Here's what we know about each part:
* **Part 1: Torso, neck, head**
* Mass ($m_1$) = 41 kg
* Location ($x_1, y_1$) = (0 m, 0.39 m) (It's on the y-axis, so x is 0; it's above, so y is positive).
* **Part 2: Upper legs**
* Mass ($m_2$) = 17 kg
* Location ($x_2, y_2$) = (0.17 m, 0 m) (It's on the x-axis, so y is 0; it's to the right, so x is positive).
* **Part 3: Lower legs and feet**
* Mass ($m_3$) = 9.9 kg
* Location ($x_3, y_3$) = (0.43 m, -0.26 m) (It's to the right, so x is positive; it's below, so y is negative).
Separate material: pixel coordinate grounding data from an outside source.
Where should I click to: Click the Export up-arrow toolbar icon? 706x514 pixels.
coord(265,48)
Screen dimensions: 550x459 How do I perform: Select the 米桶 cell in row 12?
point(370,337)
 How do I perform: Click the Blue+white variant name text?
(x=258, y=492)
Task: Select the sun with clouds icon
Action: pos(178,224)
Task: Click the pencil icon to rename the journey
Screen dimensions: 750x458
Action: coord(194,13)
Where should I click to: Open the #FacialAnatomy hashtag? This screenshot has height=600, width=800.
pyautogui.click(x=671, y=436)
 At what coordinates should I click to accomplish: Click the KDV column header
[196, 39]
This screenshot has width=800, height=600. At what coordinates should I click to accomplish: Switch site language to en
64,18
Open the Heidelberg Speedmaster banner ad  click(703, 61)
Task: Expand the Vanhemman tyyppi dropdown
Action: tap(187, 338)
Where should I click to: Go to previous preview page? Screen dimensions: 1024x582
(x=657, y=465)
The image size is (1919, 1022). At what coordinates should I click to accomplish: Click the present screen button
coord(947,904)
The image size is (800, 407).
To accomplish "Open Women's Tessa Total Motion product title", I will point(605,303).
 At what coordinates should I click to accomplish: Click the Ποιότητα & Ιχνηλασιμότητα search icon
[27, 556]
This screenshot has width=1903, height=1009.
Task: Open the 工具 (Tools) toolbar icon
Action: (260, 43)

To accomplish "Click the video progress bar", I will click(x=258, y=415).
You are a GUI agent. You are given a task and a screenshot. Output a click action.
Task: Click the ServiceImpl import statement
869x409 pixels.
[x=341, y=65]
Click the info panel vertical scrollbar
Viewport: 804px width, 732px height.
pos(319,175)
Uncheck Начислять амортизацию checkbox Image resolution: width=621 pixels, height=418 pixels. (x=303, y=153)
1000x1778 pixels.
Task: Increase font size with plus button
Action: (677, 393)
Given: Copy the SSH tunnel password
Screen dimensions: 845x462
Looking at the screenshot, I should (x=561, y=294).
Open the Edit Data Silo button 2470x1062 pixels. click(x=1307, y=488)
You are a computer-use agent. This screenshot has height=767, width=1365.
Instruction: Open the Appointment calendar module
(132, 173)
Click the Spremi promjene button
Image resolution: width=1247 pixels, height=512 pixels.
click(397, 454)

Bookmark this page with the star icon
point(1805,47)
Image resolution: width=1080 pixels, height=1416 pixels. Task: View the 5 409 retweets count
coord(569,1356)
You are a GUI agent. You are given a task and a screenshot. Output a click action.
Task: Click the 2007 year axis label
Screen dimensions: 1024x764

Now, let's find the total mass of the human figure:
Total Mass ($M_{total}$) = $m_1 + m_2 + m_3 = 41 \mathrm{kg} + 17 \mathrm{kg} + 9.9 \mathrm{kg} = 67.9 \mathrm{kg}$

Next, we calculate the x-coordinate of the center of mass ($X_{CM}$). We do this by multiplying each part's mass by its x-coordinate, adding them all up, and then dividing by the total mass. It's like finding a weighted average!
$X_{CM} = \frac{(m_1 \times x_1) + (m_2 \times x_2) + (m_3 \times x_3)}{M_{total}}$
$X_{CM} = \frac{(41 \mathrm{kg} \times 0 \mathrm{m}) + (17 \mathrm{kg} \times 0.17 \mathrm{m}) + (9.9 \mathrm{kg} \times 0.43 \mathrm{m})}{67.9 \mathrm{kg}}$
$X_{CM} = \frac{0 + 2.89 \mathrm{kg \cdot m} + 4.257 \mathrm{kg \cdot m}}{67.9 \mathrm{kg}}$
$X_{CM} = \frac{7.147 \mathrm{kg \cdot m}}{67.9 \mathrm{kg}}$
$X_{CM} \approx 0.1052577 \mathrm{m}$
Let's round this to about 0.105 m.

Finally, we calculate the y-coordinate of the center of mass ($Y_{CM}$) the same way, but using the y-coordinates:
$Y_{CM} = \frac{(m_1 \times y_1) + (m_2 \times y_2) + (m_3 \times y_3)}{M_{total}}$
$Y_{CM} = \frac{(41 \mathrm{kg} \times 0.39 \mathrm{m}) + (17 \mathrm{kg} \times 0 \mathrm{m}) + (9.9 \mathrm{kg} \times -0.26 \mathrm{m})}{67.9 \mathrm{kg}}$
$Y_{CM} = \frac{15.99 \mathrm{kg \cdot m} + 0 - 2.574 \mathrm{kg \cdot m}}{67.9 \mathrm{kg}}$
$Y_{CM} = \frac{13.416 \mathrm{kg \cdot m}}{67.9 \mathrm{kg}}$
$Y_{CM} \approx 0.1975846 \mathrm{m}$
Let's round this to about 0.198 m.

So, the center of mass of the human figure is at approximately (0.105 m, 0.198 m).